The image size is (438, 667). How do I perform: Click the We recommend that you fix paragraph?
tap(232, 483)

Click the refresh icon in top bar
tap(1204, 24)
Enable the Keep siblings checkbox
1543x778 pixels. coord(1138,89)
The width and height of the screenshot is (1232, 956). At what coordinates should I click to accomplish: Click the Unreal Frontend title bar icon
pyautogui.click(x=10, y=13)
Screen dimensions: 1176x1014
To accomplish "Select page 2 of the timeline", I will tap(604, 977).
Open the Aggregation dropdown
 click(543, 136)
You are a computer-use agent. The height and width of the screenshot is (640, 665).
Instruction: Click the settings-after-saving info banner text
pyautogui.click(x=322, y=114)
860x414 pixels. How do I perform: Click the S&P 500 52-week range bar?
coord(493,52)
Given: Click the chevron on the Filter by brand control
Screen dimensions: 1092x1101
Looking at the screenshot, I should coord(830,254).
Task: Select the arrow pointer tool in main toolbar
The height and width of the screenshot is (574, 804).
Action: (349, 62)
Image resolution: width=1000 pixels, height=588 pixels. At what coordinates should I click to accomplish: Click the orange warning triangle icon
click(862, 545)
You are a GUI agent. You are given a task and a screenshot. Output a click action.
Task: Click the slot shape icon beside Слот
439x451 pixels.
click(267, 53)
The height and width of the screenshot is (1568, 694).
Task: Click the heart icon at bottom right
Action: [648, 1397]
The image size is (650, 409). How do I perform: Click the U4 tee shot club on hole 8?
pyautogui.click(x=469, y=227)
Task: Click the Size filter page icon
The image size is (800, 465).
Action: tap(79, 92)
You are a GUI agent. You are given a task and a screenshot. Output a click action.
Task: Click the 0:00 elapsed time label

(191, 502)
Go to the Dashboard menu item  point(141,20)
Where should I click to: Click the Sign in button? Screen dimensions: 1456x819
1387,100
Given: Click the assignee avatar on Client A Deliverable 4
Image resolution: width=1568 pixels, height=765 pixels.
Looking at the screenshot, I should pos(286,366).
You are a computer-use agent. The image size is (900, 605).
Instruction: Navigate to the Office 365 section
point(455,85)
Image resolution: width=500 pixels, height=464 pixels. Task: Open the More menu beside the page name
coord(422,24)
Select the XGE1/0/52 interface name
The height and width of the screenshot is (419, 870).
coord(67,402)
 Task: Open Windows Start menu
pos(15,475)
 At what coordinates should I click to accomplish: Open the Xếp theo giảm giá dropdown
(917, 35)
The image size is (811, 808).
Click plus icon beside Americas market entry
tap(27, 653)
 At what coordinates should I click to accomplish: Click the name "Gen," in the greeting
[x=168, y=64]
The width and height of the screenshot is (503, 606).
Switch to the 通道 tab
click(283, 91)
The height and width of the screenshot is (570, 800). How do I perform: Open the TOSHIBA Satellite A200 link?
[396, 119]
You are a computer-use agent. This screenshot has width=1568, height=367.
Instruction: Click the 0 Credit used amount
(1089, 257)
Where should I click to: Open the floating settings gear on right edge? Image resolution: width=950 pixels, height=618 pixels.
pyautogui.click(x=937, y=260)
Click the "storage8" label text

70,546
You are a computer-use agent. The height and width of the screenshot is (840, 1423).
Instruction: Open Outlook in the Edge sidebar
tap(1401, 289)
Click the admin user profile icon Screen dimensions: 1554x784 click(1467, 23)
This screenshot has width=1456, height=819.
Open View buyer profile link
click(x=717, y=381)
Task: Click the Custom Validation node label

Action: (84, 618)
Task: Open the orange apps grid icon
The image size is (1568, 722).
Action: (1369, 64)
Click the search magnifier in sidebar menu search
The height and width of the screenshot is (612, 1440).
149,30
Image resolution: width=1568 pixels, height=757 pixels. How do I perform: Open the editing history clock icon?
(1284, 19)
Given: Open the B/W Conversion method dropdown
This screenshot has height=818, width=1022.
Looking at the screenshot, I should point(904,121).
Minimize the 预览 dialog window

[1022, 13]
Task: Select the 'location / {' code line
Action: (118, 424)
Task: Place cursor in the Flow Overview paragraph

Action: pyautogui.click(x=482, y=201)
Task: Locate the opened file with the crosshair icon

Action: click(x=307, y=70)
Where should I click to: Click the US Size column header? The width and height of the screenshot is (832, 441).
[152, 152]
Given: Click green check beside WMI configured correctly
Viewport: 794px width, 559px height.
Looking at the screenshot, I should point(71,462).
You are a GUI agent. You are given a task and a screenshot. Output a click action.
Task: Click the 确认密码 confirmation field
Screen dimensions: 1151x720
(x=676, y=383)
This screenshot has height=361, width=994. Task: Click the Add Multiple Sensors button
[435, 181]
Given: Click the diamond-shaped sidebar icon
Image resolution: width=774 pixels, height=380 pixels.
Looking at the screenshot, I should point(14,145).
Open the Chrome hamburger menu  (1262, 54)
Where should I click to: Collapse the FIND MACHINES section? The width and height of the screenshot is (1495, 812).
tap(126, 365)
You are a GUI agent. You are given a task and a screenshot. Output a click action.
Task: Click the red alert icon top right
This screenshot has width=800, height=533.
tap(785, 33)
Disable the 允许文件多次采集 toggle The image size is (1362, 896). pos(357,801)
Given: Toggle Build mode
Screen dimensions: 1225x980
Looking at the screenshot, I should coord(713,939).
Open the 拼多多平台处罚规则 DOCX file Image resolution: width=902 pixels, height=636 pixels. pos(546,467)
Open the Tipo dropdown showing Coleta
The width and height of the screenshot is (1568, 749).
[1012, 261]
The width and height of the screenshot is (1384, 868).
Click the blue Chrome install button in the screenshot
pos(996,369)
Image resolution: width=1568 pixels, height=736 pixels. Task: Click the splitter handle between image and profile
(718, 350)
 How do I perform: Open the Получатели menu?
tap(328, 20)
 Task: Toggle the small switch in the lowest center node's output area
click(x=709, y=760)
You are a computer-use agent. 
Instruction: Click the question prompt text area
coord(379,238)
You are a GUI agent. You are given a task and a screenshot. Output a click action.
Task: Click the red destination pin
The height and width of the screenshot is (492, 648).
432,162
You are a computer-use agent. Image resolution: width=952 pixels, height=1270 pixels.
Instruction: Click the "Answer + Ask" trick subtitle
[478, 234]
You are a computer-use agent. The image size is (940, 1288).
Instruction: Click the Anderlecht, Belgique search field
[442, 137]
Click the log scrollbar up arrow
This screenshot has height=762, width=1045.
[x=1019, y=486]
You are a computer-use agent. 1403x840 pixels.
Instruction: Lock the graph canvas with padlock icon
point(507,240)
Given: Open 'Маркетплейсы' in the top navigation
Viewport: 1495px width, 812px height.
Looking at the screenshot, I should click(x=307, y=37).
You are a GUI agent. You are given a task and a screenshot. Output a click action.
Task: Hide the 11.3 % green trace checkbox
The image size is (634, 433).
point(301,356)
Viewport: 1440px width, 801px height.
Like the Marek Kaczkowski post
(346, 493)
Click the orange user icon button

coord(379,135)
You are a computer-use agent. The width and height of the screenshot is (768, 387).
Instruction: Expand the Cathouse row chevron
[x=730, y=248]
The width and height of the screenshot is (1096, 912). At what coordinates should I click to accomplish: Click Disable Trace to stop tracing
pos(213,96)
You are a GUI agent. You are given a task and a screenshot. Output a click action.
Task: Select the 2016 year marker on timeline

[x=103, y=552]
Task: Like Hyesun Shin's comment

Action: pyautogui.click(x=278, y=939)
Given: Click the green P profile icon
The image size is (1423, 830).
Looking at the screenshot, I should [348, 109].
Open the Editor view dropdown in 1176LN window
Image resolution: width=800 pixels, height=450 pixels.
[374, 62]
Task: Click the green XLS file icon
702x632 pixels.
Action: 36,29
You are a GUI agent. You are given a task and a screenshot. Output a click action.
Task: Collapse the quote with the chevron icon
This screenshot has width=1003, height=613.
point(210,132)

***

-- Exercise goal --
Rewrite every one of the lines above with "Screen dimensions" swapped for "Display size" wherever it appears, keeping everything else the same.

-- Exercise output --
The image size is (438, 667). How do I perform: Click the We recommend that you fix paragraph?
tap(232, 483)

Click the refresh icon in top bar
tap(1204, 24)
Enable the Keep siblings checkbox
1543x778 pixels. coord(1138,89)
The width and height of the screenshot is (1232, 956). At what coordinates should I click to accomplish: Click the Unreal Frontend title bar icon
pyautogui.click(x=10, y=13)
Display size: 1176x1014
To accomplish "Select page 2 of the timeline", I will tap(604, 977).
Open the Aggregation dropdown
 click(543, 136)
You are a computer-use agent. The height and width of the screenshot is (640, 665).
Instruction: Click the settings-after-saving info banner text
pyautogui.click(x=322, y=114)
860x414 pixels. How do I perform: Click the S&P 500 52-week range bar?
coord(493,52)
Given: Click the chevron on the Filter by brand control
Display size: 1092x1101
Looking at the screenshot, I should coord(830,254).
Task: Select the arrow pointer tool in main toolbar
The height and width of the screenshot is (574, 804).
Action: (349, 62)
Image resolution: width=1000 pixels, height=588 pixels. At what coordinates should I click to accomplish: Click the orange warning triangle icon
click(862, 545)
You are a GUI agent. You are given a task and a screenshot. Output a click action.
Task: Click the slot shape icon beside Слот
439x451 pixels.
click(267, 53)
The height and width of the screenshot is (1568, 694).
Task: Click the heart icon at bottom right
Action: [648, 1397]
The image size is (650, 409). How do I perform: Click the U4 tee shot club on hole 8?
pyautogui.click(x=469, y=227)
Task: Click the Size filter page icon
The image size is (800, 465).
Action: tap(79, 92)
You are a GUI agent. You are given a task and a screenshot. Output a click action.
Task: Click the 0:00 elapsed time label

(191, 502)
Go to the Dashboard menu item  point(141,20)
Where should I click to: Click the Sign in button? Display size: 1456x819
1387,100
Given: Click the assignee avatar on Client A Deliverable 4
Image resolution: width=1568 pixels, height=765 pixels.
Looking at the screenshot, I should pos(286,366).
You are a computer-use agent. The image size is (900, 605).
Instruction: Navigate to the Office 365 section
point(455,85)
Image resolution: width=500 pixels, height=464 pixels. Task: Open the More menu beside the page name
coord(422,24)
Select the XGE1/0/52 interface name
The height and width of the screenshot is (419, 870).
coord(67,402)
 Task: Open Windows Start menu
pos(15,475)
 At what coordinates should I click to accomplish: Open the Xếp theo giảm giá dropdown
(917, 35)
The image size is (811, 808).
Click plus icon beside Americas market entry
tap(27, 653)
 At what coordinates should I click to accomplish: Click the name "Gen," in the greeting
[x=168, y=64]
The width and height of the screenshot is (503, 606).
Switch to the 通道 tab
click(283, 91)
The height and width of the screenshot is (570, 800). How do I perform: Open the TOSHIBA Satellite A200 link?
[396, 119]
You are a computer-use agent. This screenshot has width=1568, height=367.
Instruction: Click the 0 Credit used amount
(1089, 257)
Where should I click to: Open the floating settings gear on right edge? Image resolution: width=950 pixels, height=618 pixels.
pyautogui.click(x=937, y=260)
Click the "storage8" label text

70,546
You are a computer-use agent. The height and width of the screenshot is (840, 1423).
Instruction: Open Outlook in the Edge sidebar
tap(1401, 289)
Click the admin user profile icon Display size: 1554x784 click(1467, 23)
This screenshot has width=1456, height=819.
Open View buyer profile link
click(x=717, y=381)
Task: Click the Custom Validation node label

Action: (84, 618)
Task: Open the orange apps grid icon
The image size is (1568, 722).
Action: (1369, 64)
Click the search magnifier in sidebar menu search
The height and width of the screenshot is (612, 1440).
149,30
Image resolution: width=1568 pixels, height=757 pixels. How do I perform: Open the editing history clock icon?
(1284, 19)
Given: Open the B/W Conversion method dropdown
This screenshot has height=818, width=1022.
Looking at the screenshot, I should point(904,121).
Minimize the 预览 dialog window

[1022, 13]
Task: Select the 'location / {' code line
Action: (118, 424)
Task: Place cursor in the Flow Overview paragraph

Action: pyautogui.click(x=482, y=201)
Task: Locate the opened file with the crosshair icon

Action: click(x=307, y=70)
Where should I click to: Click the US Size column header? The width and height of the screenshot is (832, 441).
[152, 152]
Given: Click green check beside WMI configured correctly
Viewport: 794px width, 559px height.
Looking at the screenshot, I should point(71,462).
You are a GUI agent. You are given a task and a screenshot. Output a click action.
Task: Click the 确认密码 confirmation field
Display size: 1151x720
(x=676, y=383)
This screenshot has height=361, width=994. Task: Click the Add Multiple Sensors button
[435, 181]
Given: Click the diamond-shaped sidebar icon
Image resolution: width=774 pixels, height=380 pixels.
Looking at the screenshot, I should point(14,145).
Open the Chrome hamburger menu  (1262, 54)
Where should I click to: Collapse the FIND MACHINES section? The width and height of the screenshot is (1495, 812).
tap(126, 365)
You are a GUI agent. You are given a task and a screenshot. Output a click action.
Task: Click the red alert icon top right
This screenshot has width=800, height=533.
tap(785, 33)
Disable the 允许文件多次采集 toggle The image size is (1362, 896). pos(357,801)
Given: Toggle Build mode
Display size: 1225x980
Looking at the screenshot, I should coord(713,939).
Open the 拼多多平台处罚规则 DOCX file Image resolution: width=902 pixels, height=636 pixels. pos(546,467)
Open the Tipo dropdown showing Coleta
The width and height of the screenshot is (1568, 749).
[1012, 261]
The width and height of the screenshot is (1384, 868).
Click the blue Chrome install button in the screenshot
pos(996,369)
Image resolution: width=1568 pixels, height=736 pixels. Task: Click the splitter handle between image and profile
(718, 350)
 How do I perform: Open the Получатели menu?
tap(328, 20)
 Task: Toggle the small switch in the lowest center node's output area
click(x=709, y=760)
You are a computer-use agent. 
Instruction: Click the question prompt text area
coord(379,238)
You are a GUI agent. You are given a task and a screenshot. Output a click action.
Task: Click the red destination pin
The height and width of the screenshot is (492, 648).
432,162
You are a computer-use agent. Image resolution: width=952 pixels, height=1270 pixels.
Instruction: Click the "Answer + Ask" trick subtitle
[478, 234]
You are a computer-use agent. The image size is (940, 1288).
Instruction: Click the Anderlecht, Belgique search field
[442, 137]
Click the log scrollbar up arrow
This screenshot has height=762, width=1045.
[x=1019, y=486]
You are a computer-use agent. 1403x840 pixels.
Instruction: Lock the graph canvas with padlock icon
point(507,240)
Given: Open 'Маркетплейсы' in the top navigation
Viewport: 1495px width, 812px height.
Looking at the screenshot, I should click(x=307, y=37).
You are a GUI agent. You are given a task and a screenshot. Output a click action.
Task: Hide the 11.3 % green trace checkbox
The image size is (634, 433).
point(301,356)
Viewport: 1440px width, 801px height.
Like the Marek Kaczkowski post
(346, 493)
Click the orange user icon button

coord(379,135)
You are a computer-use agent. The width and height of the screenshot is (768, 387).
Instruction: Expand the Cathouse row chevron
[x=730, y=248]
The width and height of the screenshot is (1096, 912). At what coordinates should I click to accomplish: Click Disable Trace to stop tracing
pos(213,96)
You are a GUI agent. You are given a task and a screenshot. Output a click action.
Task: Select the 2016 year marker on timeline

[x=103, y=552]
Task: Like Hyesun Shin's comment

Action: pyautogui.click(x=278, y=939)
Given: Click the green P profile icon
The image size is (1423, 830).
Looking at the screenshot, I should [348, 109].
Open the Editor view dropdown in 1176LN window
Image resolution: width=800 pixels, height=450 pixels.
[374, 62]
Task: Click the green XLS file icon
702x632 pixels.
Action: 36,29
You are a GUI agent. You are given a task and a screenshot. Output a click action.
Task: Collapse the quote with the chevron icon
This screenshot has width=1003, height=613.
point(210,132)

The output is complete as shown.